• [Work to complete] Return the line that has "Select the Funday PawPet Show link" and all lines below it through the last, exactly as they stand; omit pictures.

Source records
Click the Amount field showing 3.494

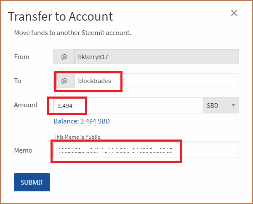pos(126,105)
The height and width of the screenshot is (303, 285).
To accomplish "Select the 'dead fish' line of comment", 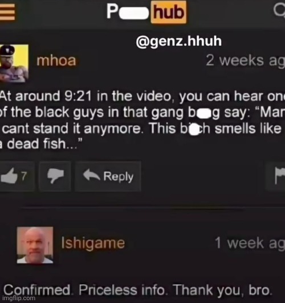I will click(41, 144).
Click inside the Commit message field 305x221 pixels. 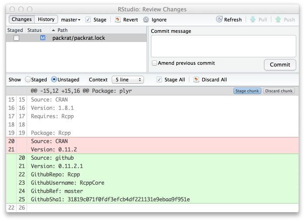(223, 46)

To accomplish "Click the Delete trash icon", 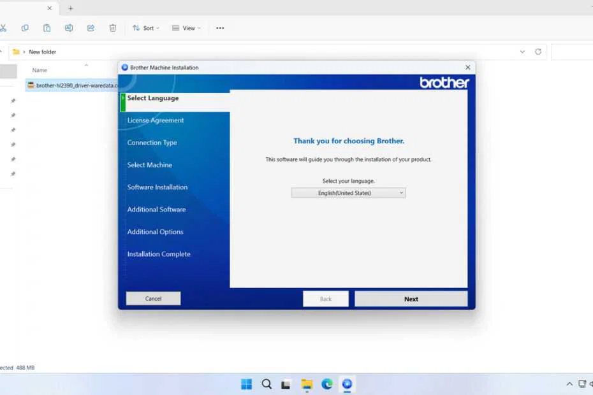I will 113,28.
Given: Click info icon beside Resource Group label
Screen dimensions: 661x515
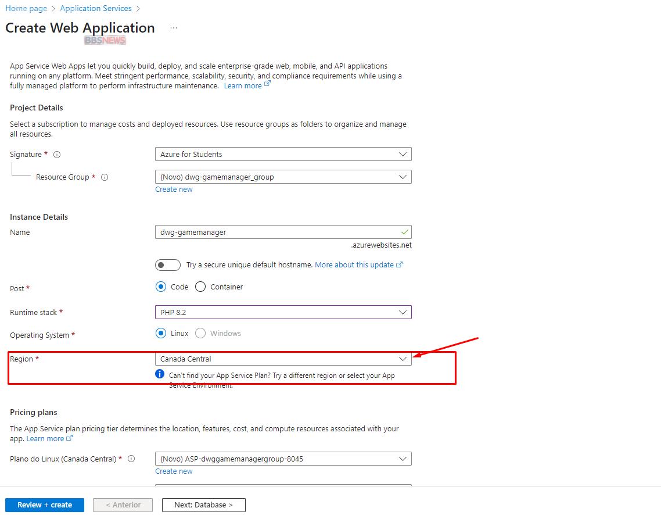Looking at the screenshot, I should click(105, 177).
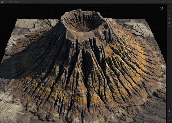Open the list menu icon at bottom right
Viewport: 172px width, 123px height.
pyautogui.click(x=169, y=120)
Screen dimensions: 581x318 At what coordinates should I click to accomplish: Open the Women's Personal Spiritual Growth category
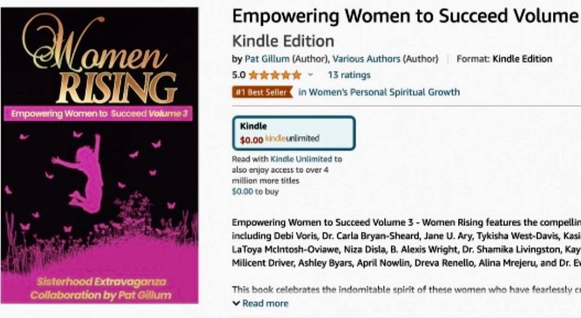coord(379,92)
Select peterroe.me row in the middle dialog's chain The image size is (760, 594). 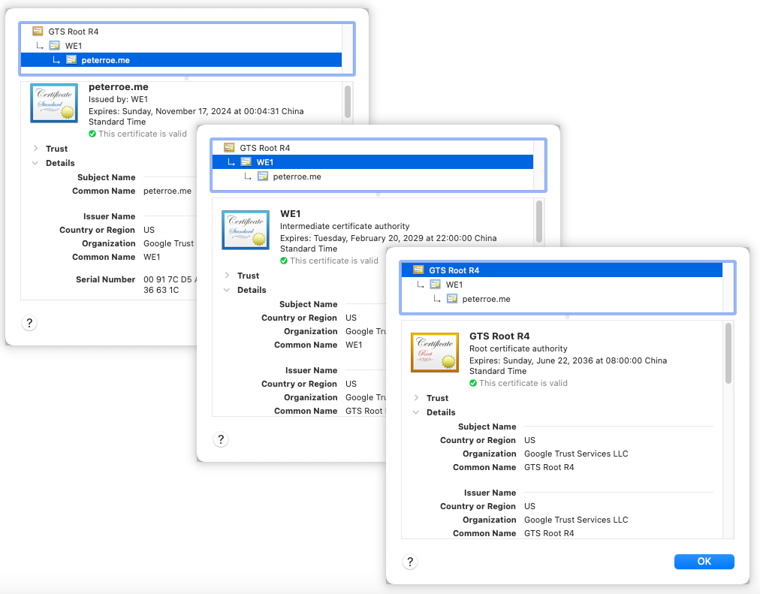[297, 176]
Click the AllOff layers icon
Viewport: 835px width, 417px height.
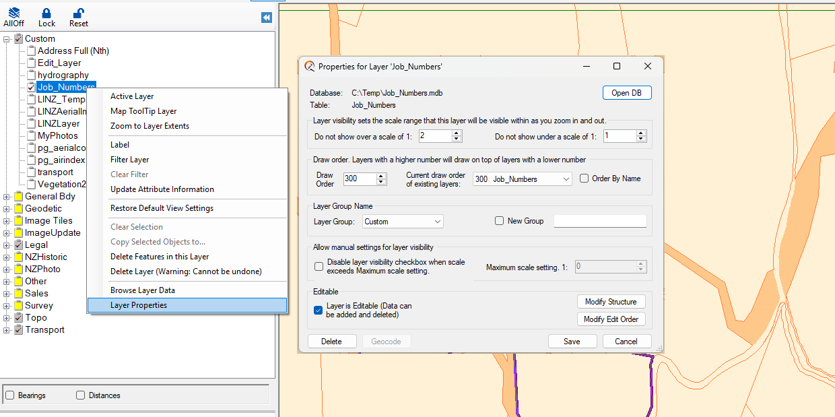[x=13, y=13]
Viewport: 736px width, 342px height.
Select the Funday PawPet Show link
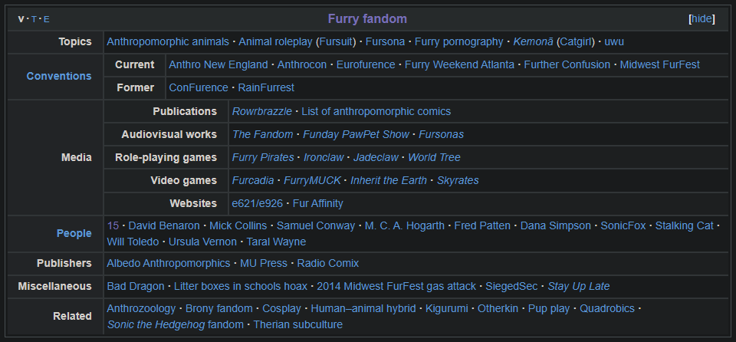pos(356,135)
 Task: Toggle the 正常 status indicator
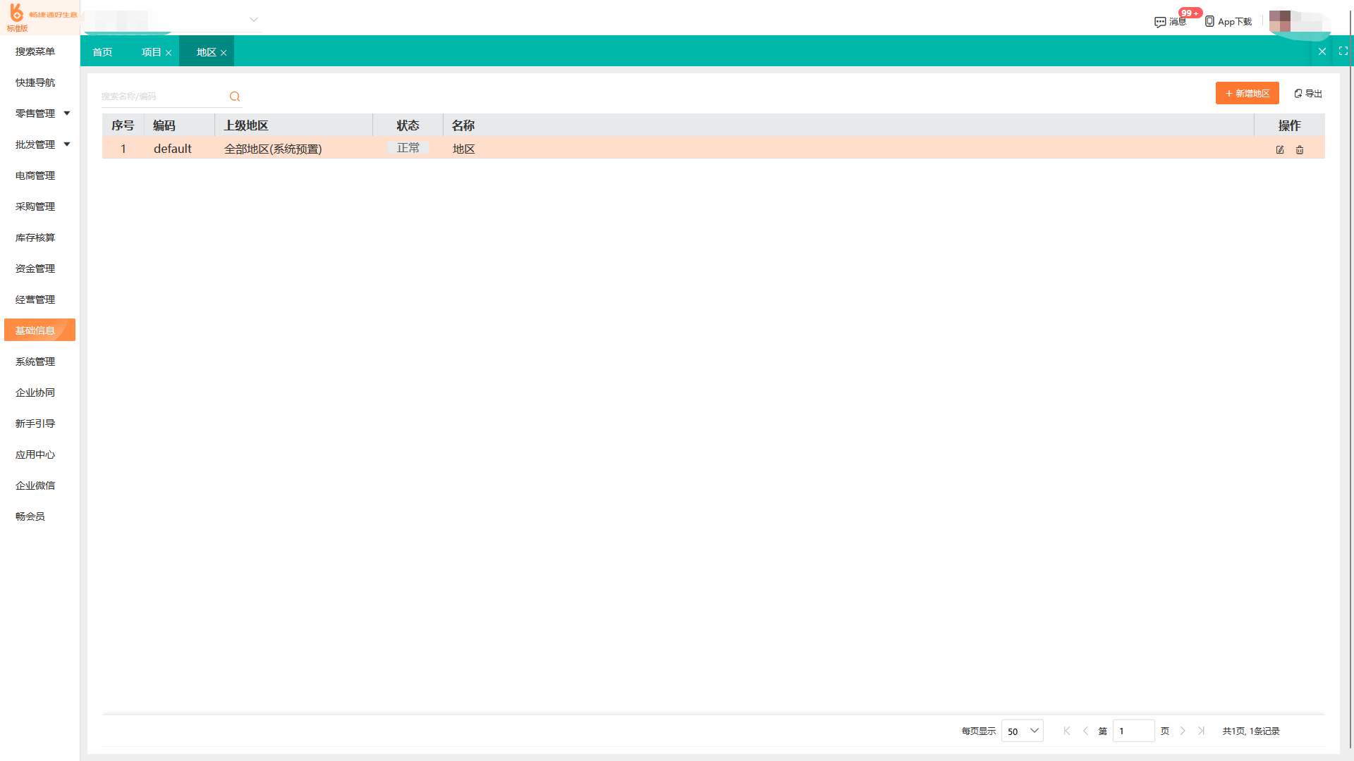(408, 148)
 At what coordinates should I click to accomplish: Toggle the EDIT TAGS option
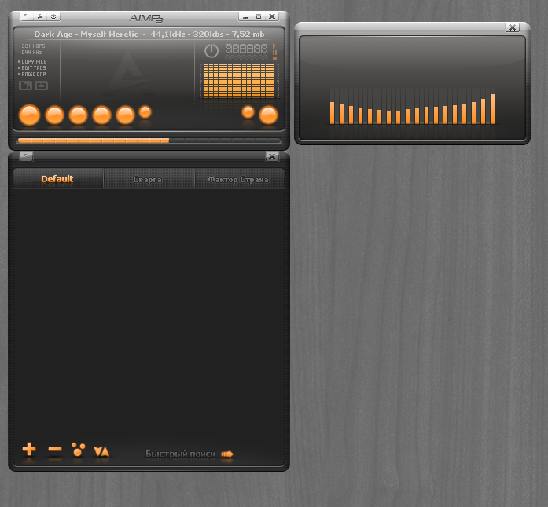(33, 67)
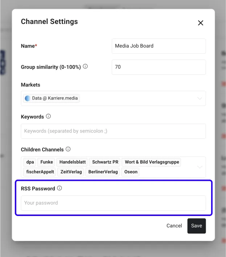Screen dimensions: 226x257
Task: Close the Channel Settings dialog
Action: pyautogui.click(x=200, y=23)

• [Task answer]
Select the Funday PawPet Show link
pos(356,135)
 Task: Toggle the 正常 status indicator
(408, 148)
 At what coordinates should I click to accomplish: Toggle the EDIT TAGS option
(33, 67)
Screen dimensions: 226x257
Task: Close the Channel Settings dialog
Action: pyautogui.click(x=200, y=23)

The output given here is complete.